In Hill v. Badeljy, 1930, 107 Cal.App. 598, 605, 290 P. 637, the administrator of the estate of a deceased joint tenant sued the surviving joint tenant, alleging that a certain sum of money held by the joint tenancy belonged to the deceased’s estate. Relying on In re Estate of Gurnsey, supra, and the cases it cites, the court held that the administrator’s claim could not be sustained since nothing of the joint tenancy ever became a part of the decedent joint tenant’s estate.
In Hurley v. Hibernia Savings Society, 126 Cal.App. 314, 322, 14 P.2d 574, 577, Mary Hurley, as special administratrix of the estate of her husband Patrick Hurley, sued Daniel Hurley and Hibernia Savings Society to quiet title in the estate to a savings account held in joint tenancy by the deceased Patrick with his son, Daniel. Daniel answered and cross-complained claiming title to the money in question.' The court, again relying on In re Estate of Gurnsey, supra, and numerous cases of the California supreme court and district courts of appeal, held “the general character of a joint tenancy account is set forth in the matter of the Estate of Gurnsey, supra, wherein it is held that in such a bank deposit the title does not pass to and vest in the survivor on the death of the cotenant, but rather each tenant is seized of the whole estate from the time of the creation of the account. No change occurs in title on the death of the cotenant, the survivor merely becoming the sole owner of the account of which he was already seized.”

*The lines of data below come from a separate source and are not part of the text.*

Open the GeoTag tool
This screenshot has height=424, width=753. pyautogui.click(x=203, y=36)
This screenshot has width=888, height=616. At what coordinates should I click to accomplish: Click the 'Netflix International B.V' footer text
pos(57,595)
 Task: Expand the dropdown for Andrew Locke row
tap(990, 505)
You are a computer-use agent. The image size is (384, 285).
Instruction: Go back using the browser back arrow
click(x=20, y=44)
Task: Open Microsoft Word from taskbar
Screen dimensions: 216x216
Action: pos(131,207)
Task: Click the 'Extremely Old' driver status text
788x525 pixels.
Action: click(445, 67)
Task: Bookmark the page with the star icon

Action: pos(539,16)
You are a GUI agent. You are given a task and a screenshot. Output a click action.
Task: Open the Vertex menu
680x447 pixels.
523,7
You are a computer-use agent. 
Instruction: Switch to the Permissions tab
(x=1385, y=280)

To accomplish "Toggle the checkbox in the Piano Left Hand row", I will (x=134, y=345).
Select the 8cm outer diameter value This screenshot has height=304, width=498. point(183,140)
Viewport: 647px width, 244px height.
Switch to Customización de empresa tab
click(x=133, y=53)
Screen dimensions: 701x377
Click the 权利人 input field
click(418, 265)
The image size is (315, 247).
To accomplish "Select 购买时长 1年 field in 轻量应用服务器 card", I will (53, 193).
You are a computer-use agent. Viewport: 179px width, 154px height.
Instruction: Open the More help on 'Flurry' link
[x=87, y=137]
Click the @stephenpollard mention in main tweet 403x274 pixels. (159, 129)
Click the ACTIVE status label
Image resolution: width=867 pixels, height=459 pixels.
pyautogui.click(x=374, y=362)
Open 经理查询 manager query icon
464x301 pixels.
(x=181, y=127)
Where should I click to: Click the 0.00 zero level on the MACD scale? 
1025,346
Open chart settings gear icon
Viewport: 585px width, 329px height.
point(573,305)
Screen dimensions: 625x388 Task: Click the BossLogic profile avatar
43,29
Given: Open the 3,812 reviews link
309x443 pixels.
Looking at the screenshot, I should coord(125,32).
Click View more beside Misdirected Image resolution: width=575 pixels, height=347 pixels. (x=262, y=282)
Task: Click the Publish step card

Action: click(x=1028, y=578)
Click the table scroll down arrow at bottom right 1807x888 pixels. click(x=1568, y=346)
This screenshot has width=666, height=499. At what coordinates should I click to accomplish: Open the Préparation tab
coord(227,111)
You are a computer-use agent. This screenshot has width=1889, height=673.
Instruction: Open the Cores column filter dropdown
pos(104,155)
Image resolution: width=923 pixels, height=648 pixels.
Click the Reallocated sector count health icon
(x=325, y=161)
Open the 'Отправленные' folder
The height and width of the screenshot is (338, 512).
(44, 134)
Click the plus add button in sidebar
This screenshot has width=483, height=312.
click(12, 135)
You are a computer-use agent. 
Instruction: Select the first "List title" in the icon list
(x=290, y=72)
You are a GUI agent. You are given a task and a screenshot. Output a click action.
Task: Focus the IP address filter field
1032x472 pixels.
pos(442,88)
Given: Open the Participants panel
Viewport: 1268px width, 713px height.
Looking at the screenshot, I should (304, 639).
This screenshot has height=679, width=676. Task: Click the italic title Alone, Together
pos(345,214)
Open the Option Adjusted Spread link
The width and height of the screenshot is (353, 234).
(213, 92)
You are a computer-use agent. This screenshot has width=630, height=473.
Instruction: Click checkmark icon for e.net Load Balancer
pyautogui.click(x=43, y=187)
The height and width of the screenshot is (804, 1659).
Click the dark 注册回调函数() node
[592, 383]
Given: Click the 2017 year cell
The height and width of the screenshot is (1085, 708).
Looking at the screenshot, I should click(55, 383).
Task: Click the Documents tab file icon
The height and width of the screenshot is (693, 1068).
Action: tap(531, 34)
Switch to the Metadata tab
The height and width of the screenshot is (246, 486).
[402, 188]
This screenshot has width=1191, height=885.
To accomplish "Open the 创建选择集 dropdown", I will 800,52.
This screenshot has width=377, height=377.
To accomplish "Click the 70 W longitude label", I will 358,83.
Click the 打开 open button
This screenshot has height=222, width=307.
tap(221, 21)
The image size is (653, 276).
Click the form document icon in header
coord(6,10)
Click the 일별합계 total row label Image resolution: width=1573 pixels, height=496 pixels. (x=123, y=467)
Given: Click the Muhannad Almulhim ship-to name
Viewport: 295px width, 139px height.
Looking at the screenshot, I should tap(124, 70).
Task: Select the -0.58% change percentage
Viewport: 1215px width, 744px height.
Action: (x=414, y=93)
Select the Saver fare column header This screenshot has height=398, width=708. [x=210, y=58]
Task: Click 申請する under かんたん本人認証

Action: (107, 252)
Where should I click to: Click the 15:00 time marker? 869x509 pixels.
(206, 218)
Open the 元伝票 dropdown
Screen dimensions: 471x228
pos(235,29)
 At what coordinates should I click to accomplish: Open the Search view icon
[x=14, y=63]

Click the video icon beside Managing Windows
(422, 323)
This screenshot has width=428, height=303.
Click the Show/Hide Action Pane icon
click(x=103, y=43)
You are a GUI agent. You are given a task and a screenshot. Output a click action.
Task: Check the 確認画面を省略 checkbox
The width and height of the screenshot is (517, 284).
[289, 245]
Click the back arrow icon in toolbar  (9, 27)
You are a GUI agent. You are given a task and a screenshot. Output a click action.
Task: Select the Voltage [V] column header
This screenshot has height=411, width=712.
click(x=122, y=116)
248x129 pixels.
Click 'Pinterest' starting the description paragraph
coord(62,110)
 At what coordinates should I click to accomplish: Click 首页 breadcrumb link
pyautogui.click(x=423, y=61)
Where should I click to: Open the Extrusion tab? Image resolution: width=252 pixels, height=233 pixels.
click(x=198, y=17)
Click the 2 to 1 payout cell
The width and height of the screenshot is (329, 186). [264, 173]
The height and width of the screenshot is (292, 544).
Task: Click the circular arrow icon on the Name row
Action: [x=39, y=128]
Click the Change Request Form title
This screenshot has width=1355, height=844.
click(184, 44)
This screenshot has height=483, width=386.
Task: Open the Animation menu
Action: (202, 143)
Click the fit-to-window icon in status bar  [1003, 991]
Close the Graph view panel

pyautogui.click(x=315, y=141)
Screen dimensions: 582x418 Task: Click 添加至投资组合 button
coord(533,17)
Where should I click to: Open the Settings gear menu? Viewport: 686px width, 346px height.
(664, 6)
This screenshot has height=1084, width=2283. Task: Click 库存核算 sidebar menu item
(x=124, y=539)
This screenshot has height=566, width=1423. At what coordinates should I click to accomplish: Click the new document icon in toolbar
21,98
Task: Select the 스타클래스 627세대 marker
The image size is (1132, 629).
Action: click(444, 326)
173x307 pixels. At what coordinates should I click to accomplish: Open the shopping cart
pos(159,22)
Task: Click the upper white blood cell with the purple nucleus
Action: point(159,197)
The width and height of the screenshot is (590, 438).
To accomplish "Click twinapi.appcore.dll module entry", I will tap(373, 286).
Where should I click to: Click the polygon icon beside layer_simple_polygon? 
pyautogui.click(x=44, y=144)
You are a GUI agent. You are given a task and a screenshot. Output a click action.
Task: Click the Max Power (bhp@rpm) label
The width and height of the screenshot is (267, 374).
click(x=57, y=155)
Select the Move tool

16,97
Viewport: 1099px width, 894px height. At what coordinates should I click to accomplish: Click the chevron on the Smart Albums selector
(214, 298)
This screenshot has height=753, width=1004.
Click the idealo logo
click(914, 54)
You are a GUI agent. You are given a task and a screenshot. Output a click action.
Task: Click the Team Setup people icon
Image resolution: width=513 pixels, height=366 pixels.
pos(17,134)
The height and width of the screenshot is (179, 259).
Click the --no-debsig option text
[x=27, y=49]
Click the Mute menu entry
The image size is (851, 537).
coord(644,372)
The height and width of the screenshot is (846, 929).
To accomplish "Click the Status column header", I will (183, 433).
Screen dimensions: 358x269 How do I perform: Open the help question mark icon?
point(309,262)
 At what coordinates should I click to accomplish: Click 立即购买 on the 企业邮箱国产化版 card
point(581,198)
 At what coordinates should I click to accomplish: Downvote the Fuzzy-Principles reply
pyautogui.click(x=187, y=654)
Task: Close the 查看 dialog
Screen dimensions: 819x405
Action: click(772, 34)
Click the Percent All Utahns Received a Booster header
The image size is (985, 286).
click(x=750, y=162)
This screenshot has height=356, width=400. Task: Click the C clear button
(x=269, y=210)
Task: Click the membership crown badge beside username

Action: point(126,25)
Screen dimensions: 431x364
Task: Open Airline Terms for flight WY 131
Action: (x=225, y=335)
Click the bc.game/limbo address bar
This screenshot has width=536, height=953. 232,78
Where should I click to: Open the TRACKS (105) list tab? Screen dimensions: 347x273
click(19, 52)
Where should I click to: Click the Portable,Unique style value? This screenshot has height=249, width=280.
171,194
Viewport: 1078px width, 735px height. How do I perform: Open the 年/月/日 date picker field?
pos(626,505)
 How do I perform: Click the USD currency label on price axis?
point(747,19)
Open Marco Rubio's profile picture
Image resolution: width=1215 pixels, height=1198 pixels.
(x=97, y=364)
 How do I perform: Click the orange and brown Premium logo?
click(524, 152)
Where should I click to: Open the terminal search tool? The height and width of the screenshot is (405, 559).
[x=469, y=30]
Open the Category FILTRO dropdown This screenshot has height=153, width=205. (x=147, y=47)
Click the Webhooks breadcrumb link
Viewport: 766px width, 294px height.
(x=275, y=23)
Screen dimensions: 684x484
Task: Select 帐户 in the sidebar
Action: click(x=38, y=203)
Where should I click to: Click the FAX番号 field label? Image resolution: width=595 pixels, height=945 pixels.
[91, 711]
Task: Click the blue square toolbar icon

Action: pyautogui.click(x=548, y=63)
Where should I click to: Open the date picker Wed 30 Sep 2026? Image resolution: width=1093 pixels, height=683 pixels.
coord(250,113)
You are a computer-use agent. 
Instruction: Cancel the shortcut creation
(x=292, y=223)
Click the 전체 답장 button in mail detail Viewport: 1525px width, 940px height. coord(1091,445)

In Siberell v. Siberell, 1932, 214 Cal. 767, 773, 7 P.2d 1003, 1005, a divorce proceeding where the question was whether or not the joint tenancy was in reality community property, the court, in deciding there was a joint tenancy, described the latter as an estate in which the creditors of the deceased joint tenant could obtain no interest, saying : “ * * * It would be manifestly inequitable and a subversion of the rights of both husband and wife to have them in good faith enter into a valid engagement of this character, and, following the demise of either, to have a contention made that his or her share in the property was held for the community, thus bringing into op*356eration the law of descent, administration, rights of creditors, and other complications which would defeat the right of survivorship, the chief incident of the law of joint tenancy. * * *”
Succeeding these cases, in 1934, the district court of appeal held that a joint bank account of decedent and the executor constituted no part of the assets of the decedent’s estate and hence the executor was entitled to no commission or fees thereon. In re Fritz’ Estate, 140 Cal.App. 487, 35 P.2d 643.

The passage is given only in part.